I know, I know – you just paid to have your site redone. The company that did it told you about all of the new features, the great CMS it’s on, and all of the things you’re going to be able to do with it. And besides, you love it! Wouldn’t it be better to wait until your next redesign to address mobile? Well, 28% of your visitors don’t think so, and in the spirit of empathy, let’s explore how those 28% feel about your website.

Before we figure out how they feel, let’s figure out who they are. They’re mobile, so they’re not at their desk. Maybe they’re on their phone waiting in line, or in their boss’s office showing her your site. You know that three column layout that looks awesome on your PC monitor? Illegible on the phone. It doesn’t collapse, so they are doing lots of zooming in and zooming out to read your copy. What about that huge call-to-action in the top right asking them to compare your offering to your competitor’s? On the phone, it’s not so big and bold anymore. Actually, they can’t really use it because it’s a long dropdown list that goes below their phone screen and they can’t seem to finger scroll down to the item they want. After a while, they give up. And they’re frustrated. And your company went from “I wonder if I can pay this company to help me achieve what I’m looking to achieve” to “Their website is annoying” to “I wonder who’s on Facebook.”

Compounding the problem, a mobile visitor has different needs than your typical user, and most of their needs revolve around the only thing that matters in mobile: speed. If you sell perfectly crusted pizza and you do takeout, your mobile customer needs your phone number, your address, and an easily viewable menu. Instead, you gave them a song that plays in the background (that they can’t hear anyway), an intro slideshow of pictures of your food that they don’t care about, and a PDF menu that, if downloaded, will take them over their data cap. And your phone number is tiny and in the footer. How does this person feel? Livid. And hungry. Don’t own a pizza joint? The rules still apply, just supplant what someone wants from a pizza restaurant with what they want from your business.

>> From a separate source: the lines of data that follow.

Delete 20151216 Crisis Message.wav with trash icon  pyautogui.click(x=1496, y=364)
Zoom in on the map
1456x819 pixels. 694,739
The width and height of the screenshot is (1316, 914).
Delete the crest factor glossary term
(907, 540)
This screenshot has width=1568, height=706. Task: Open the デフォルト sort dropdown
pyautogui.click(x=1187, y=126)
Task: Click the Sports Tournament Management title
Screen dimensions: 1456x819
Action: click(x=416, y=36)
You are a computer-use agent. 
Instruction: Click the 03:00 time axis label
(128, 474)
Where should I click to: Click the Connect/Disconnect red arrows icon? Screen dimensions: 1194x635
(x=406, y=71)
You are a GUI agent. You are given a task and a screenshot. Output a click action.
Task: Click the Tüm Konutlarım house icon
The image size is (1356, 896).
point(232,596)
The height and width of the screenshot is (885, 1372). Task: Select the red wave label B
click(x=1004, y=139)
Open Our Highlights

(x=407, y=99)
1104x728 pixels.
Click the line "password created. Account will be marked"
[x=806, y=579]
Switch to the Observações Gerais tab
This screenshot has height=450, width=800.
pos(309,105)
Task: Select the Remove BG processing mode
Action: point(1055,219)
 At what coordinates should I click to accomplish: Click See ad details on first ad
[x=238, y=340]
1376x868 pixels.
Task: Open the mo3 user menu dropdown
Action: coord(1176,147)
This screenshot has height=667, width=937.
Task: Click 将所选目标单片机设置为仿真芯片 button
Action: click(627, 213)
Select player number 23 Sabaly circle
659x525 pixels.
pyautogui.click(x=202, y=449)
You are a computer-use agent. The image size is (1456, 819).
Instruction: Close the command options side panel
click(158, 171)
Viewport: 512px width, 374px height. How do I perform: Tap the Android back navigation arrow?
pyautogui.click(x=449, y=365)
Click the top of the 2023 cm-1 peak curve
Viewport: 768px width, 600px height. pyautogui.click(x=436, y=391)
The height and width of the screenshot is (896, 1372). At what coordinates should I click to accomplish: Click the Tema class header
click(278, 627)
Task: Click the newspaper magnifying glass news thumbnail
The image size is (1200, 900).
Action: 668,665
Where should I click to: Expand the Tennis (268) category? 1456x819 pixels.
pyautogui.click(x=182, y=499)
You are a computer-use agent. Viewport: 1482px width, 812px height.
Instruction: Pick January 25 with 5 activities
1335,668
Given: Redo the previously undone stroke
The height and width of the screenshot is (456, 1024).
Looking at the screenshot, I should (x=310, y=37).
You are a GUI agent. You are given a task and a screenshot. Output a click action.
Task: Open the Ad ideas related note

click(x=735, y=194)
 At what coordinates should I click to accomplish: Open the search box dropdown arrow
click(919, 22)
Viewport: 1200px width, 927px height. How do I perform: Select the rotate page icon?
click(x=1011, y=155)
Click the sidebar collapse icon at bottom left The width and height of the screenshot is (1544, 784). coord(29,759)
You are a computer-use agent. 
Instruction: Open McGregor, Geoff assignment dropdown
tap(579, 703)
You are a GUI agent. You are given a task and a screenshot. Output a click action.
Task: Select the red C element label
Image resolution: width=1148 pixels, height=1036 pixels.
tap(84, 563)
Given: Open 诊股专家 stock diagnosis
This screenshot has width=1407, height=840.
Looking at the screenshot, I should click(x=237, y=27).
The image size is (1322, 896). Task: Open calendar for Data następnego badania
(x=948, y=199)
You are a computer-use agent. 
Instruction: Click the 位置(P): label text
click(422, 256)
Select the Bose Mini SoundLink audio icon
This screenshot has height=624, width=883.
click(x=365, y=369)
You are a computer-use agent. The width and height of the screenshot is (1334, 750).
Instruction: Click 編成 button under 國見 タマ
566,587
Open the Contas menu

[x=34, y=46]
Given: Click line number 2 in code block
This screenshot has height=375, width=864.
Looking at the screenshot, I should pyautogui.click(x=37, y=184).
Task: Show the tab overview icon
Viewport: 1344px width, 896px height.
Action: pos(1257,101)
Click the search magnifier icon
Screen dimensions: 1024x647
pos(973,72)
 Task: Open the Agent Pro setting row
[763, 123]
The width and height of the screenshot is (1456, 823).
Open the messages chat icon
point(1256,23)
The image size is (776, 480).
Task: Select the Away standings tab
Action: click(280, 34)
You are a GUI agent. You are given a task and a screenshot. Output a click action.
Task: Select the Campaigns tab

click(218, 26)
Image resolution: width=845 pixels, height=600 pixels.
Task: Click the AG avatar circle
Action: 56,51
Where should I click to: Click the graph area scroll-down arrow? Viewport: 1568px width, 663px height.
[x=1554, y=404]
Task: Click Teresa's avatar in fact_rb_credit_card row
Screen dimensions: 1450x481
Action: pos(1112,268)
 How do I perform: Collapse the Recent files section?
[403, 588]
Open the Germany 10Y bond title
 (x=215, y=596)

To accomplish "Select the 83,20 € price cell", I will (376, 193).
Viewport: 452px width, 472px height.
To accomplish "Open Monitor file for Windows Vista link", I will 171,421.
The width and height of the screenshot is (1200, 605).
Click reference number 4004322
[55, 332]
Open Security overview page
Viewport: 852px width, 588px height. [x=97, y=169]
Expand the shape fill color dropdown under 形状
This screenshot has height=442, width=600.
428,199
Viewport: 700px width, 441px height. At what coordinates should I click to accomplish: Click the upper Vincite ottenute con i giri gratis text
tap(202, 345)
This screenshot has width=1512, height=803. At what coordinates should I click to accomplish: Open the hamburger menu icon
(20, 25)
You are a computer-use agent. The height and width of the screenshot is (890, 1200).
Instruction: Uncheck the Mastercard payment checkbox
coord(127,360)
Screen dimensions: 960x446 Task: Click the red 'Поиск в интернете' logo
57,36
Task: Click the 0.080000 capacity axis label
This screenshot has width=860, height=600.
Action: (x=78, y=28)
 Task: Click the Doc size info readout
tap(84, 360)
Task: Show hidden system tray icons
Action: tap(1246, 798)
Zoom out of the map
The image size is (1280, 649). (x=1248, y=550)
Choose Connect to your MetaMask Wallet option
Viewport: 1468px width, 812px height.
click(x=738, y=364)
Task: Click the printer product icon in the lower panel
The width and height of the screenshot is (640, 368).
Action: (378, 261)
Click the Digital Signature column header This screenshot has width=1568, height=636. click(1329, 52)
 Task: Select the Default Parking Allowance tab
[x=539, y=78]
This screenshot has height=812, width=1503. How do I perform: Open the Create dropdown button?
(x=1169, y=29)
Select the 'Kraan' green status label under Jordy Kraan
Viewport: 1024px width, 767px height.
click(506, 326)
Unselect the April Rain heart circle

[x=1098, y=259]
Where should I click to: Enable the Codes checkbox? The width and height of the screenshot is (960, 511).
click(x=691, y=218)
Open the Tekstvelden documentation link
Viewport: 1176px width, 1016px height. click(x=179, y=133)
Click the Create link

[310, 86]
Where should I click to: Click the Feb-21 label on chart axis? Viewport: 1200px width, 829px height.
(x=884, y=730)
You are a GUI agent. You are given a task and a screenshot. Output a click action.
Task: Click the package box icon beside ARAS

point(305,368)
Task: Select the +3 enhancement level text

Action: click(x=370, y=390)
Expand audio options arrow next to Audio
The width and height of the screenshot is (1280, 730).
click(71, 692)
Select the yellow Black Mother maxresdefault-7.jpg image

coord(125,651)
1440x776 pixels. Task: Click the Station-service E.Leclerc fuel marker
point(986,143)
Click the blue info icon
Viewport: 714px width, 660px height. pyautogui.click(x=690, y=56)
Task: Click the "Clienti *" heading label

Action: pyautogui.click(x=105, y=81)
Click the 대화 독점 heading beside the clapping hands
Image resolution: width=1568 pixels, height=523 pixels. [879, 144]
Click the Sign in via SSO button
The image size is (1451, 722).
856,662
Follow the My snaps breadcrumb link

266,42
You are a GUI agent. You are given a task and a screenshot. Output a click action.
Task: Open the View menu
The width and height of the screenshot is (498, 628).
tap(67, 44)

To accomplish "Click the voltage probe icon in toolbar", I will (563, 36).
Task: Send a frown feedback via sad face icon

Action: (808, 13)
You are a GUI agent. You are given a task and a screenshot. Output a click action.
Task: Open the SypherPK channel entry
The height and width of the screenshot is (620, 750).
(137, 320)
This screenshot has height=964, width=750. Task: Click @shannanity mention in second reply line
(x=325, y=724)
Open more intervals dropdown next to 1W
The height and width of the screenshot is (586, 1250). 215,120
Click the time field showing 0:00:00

So it really is about empathy. The last thing you want to do is annoy and frustrate your customers, but 28% of your customers are frustrated and annoyed, and you didn’t even do anything. All you did was put together a good website that looks great on your desktop. And you love it! But what if 28% of your website’s visitors don’t? Could that impact your business?

It’s 2014. This means two things: (1) I’m way behind on my blog posts and I need to get back on schedule, and (2) you can no longer afford to ignore the mobile onslaught that’s happening. It’s going to change your business in a big way.